*TASK TO COMPLETE*:
Please filter the entries and return only the lines that include "chart".

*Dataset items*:
□ □ □ □

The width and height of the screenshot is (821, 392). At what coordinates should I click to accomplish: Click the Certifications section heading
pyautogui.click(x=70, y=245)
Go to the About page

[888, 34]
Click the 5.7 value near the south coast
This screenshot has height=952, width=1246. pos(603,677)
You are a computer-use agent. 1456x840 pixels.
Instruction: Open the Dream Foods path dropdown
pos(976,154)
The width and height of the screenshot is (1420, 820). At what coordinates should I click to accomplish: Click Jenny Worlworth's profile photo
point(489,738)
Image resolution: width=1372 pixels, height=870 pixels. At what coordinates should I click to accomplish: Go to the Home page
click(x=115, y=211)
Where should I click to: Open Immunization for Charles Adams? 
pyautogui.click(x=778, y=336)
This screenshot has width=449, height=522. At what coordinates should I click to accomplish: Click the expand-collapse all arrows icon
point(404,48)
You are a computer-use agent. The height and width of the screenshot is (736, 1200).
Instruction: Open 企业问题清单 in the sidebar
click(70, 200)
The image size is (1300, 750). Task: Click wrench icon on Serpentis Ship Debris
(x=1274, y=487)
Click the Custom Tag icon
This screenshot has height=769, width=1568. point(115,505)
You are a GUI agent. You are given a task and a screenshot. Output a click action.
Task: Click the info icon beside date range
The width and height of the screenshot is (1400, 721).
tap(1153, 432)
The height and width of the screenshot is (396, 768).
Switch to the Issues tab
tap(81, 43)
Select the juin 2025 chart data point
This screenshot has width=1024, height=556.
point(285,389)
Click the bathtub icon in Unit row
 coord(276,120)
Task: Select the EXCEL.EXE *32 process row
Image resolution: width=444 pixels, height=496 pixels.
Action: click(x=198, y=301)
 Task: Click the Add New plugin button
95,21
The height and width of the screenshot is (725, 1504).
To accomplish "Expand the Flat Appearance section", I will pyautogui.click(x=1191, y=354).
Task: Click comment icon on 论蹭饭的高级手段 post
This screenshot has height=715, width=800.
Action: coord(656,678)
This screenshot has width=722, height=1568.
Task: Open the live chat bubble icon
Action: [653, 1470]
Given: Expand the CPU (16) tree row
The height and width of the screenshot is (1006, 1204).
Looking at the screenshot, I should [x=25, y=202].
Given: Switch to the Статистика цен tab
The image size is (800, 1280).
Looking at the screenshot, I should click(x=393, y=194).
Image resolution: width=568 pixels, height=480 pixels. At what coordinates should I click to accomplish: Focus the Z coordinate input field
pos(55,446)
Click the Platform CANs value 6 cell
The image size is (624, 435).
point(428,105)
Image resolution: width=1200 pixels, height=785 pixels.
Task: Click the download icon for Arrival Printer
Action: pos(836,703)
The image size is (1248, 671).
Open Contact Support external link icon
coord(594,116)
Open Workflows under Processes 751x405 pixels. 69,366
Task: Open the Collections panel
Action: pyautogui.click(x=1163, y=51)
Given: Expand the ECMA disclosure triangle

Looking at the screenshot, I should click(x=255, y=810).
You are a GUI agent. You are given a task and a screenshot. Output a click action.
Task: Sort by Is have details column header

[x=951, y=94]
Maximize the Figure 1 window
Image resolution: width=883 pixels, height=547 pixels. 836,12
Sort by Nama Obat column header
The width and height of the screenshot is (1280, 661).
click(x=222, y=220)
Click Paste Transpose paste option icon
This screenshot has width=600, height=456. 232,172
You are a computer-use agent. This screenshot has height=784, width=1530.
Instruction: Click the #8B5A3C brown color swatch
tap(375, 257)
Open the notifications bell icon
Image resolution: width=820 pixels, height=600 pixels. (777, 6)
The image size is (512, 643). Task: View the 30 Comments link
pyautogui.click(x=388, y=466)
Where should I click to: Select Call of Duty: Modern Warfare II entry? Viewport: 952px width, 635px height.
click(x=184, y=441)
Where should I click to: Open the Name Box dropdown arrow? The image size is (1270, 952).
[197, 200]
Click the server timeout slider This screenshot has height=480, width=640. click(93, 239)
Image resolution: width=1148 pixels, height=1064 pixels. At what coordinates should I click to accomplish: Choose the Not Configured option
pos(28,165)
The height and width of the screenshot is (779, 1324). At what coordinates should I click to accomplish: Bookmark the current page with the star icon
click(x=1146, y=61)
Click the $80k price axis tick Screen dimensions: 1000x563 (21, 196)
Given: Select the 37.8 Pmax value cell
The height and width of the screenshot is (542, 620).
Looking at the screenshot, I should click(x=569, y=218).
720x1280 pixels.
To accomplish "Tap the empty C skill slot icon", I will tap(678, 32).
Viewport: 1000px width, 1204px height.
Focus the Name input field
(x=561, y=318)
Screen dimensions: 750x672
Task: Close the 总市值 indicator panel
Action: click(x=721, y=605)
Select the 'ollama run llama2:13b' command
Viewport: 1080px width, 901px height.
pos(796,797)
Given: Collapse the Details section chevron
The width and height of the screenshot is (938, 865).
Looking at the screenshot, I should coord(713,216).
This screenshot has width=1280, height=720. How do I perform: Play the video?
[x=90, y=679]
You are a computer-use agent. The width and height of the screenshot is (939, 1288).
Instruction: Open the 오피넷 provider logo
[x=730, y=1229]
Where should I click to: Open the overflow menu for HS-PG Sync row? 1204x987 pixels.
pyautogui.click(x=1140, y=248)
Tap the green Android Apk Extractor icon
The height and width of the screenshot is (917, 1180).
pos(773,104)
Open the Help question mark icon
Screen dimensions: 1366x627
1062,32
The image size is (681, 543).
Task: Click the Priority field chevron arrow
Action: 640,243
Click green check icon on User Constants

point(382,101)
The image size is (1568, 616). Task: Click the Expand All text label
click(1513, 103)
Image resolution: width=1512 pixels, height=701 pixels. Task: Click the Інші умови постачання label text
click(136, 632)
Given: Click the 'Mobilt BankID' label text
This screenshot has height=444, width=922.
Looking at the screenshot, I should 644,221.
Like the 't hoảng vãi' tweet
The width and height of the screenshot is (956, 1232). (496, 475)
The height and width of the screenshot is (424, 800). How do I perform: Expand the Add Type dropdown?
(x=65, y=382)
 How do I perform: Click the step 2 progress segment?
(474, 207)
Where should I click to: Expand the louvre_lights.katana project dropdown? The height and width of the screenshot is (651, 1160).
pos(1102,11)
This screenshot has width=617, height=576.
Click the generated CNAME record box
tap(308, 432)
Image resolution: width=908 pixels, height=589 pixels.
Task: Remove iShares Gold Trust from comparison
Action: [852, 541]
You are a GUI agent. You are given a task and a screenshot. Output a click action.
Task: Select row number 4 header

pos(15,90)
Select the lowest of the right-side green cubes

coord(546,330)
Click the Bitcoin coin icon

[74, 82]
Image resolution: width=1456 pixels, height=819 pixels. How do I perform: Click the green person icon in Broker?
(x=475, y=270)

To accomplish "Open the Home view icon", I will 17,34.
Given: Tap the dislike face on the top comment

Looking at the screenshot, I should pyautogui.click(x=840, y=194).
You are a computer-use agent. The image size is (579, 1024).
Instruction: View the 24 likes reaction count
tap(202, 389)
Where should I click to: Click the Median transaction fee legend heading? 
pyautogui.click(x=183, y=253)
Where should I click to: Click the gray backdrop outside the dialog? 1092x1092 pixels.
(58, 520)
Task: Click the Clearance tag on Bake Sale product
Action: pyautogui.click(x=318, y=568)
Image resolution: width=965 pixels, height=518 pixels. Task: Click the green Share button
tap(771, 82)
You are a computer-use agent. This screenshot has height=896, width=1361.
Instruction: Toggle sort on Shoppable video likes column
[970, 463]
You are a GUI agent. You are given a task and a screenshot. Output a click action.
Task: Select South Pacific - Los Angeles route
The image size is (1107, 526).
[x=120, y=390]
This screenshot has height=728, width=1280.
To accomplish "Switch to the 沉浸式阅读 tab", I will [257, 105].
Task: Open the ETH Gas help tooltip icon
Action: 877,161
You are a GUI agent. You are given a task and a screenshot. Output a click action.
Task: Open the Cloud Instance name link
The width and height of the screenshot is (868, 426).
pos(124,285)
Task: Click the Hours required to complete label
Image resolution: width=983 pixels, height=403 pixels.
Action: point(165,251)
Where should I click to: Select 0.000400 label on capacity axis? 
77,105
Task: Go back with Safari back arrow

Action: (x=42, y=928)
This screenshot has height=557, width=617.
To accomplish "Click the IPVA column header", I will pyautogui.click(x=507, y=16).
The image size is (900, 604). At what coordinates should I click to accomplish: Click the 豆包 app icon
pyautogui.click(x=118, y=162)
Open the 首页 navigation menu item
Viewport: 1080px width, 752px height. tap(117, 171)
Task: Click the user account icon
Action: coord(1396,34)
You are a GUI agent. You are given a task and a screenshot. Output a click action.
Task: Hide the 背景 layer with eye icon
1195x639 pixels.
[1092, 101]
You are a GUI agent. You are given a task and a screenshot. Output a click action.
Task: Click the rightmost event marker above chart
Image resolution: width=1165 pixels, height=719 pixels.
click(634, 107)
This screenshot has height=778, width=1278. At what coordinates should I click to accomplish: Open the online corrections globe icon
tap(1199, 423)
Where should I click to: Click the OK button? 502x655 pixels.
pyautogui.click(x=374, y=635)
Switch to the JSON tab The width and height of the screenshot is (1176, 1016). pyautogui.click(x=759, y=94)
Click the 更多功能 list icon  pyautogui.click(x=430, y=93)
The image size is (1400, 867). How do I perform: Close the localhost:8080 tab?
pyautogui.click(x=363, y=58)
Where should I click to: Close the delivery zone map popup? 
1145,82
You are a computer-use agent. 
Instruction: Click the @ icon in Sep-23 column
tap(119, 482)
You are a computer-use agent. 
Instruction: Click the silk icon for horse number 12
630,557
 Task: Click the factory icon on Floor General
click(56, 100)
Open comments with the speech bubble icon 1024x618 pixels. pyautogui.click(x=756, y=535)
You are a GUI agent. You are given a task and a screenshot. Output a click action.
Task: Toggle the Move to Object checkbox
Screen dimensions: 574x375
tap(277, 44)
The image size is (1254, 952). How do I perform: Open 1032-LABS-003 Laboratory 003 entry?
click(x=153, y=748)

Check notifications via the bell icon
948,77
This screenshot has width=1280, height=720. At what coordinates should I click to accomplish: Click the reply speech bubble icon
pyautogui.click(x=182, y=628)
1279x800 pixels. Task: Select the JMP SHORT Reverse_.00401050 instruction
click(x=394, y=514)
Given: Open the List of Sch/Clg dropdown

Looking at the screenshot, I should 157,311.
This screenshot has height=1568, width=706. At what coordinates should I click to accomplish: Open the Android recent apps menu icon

□ □ □ □

*EXERCISE RESULT*:
Select the juin 2025 chart data point
Task: Click the rightmost event marker above chart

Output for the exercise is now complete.